#### [Provided records]
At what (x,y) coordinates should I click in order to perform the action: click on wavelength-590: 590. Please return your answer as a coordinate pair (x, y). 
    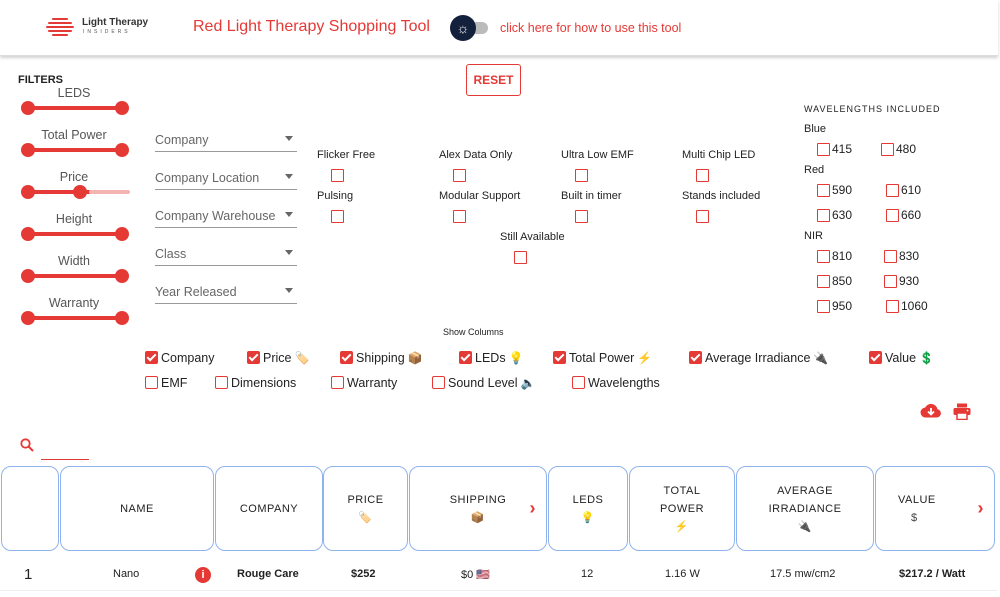
    Looking at the image, I should click on (834, 190).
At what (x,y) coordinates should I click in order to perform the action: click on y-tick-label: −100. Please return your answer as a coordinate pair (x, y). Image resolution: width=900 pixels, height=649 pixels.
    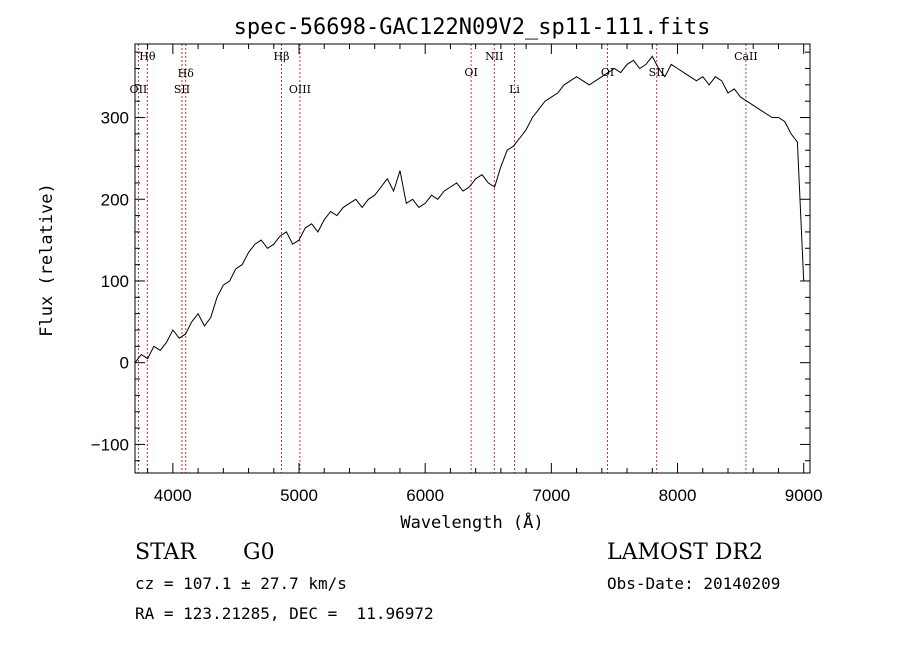
    Looking at the image, I should click on (110, 444).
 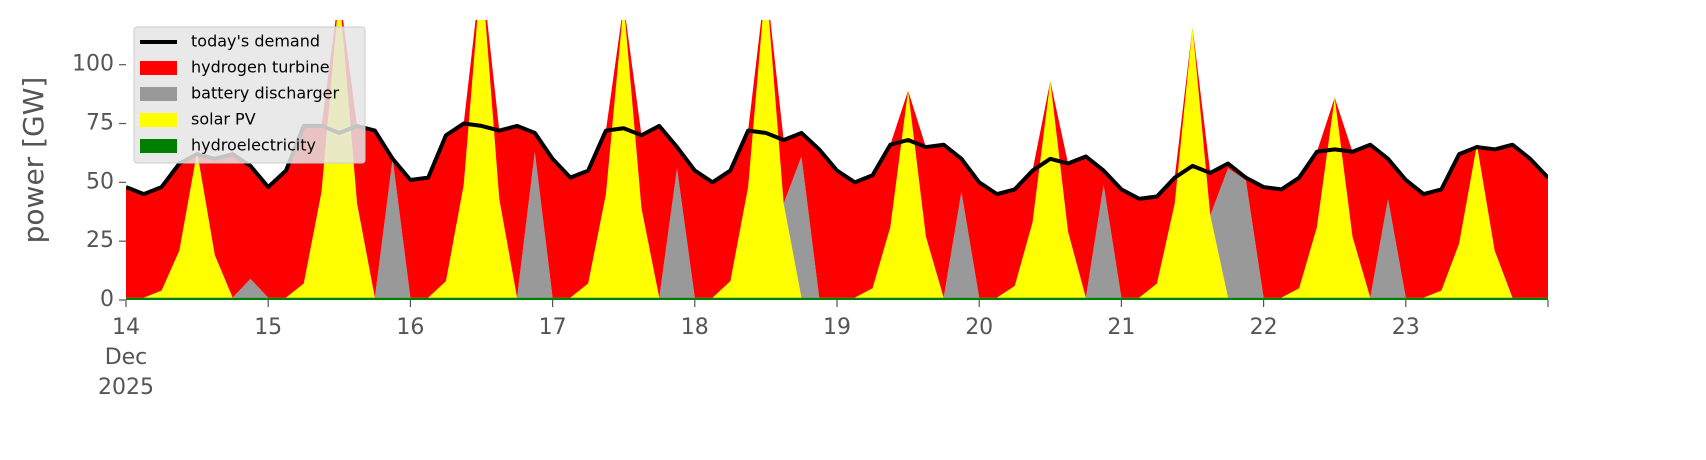 I want to click on area, so click(x=837, y=298).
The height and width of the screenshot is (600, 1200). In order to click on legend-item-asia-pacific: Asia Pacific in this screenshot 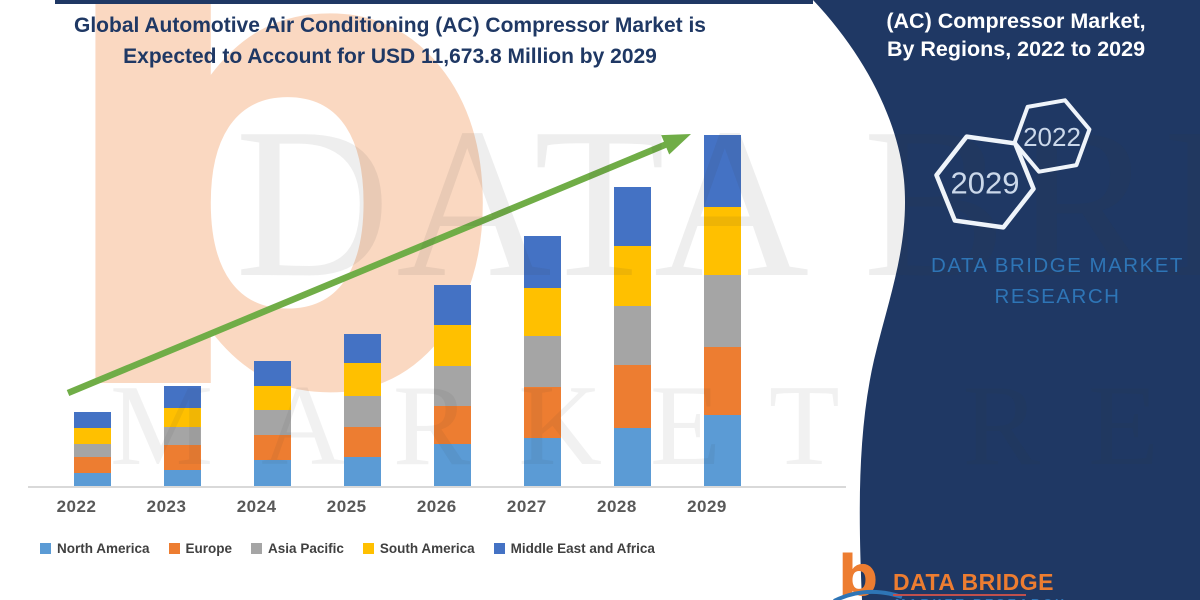, I will do `click(298, 548)`.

#### [Exercise requirements]
Identify each line in the listing above that contains the word "your", and copy those lines out in full.

#### [Written reply]
At what (x,y) coordinates should I click in order to perform the action: click on wavelength-590: 590. Please return your answer as a coordinate pair (x, y). 
At what (x,y) coordinates should I click in order to perform the action: click on y-tick-label: −100. Please return your answer as a coordinate pair (x, y). Image resolution: width=900 pixels, height=649 pixels.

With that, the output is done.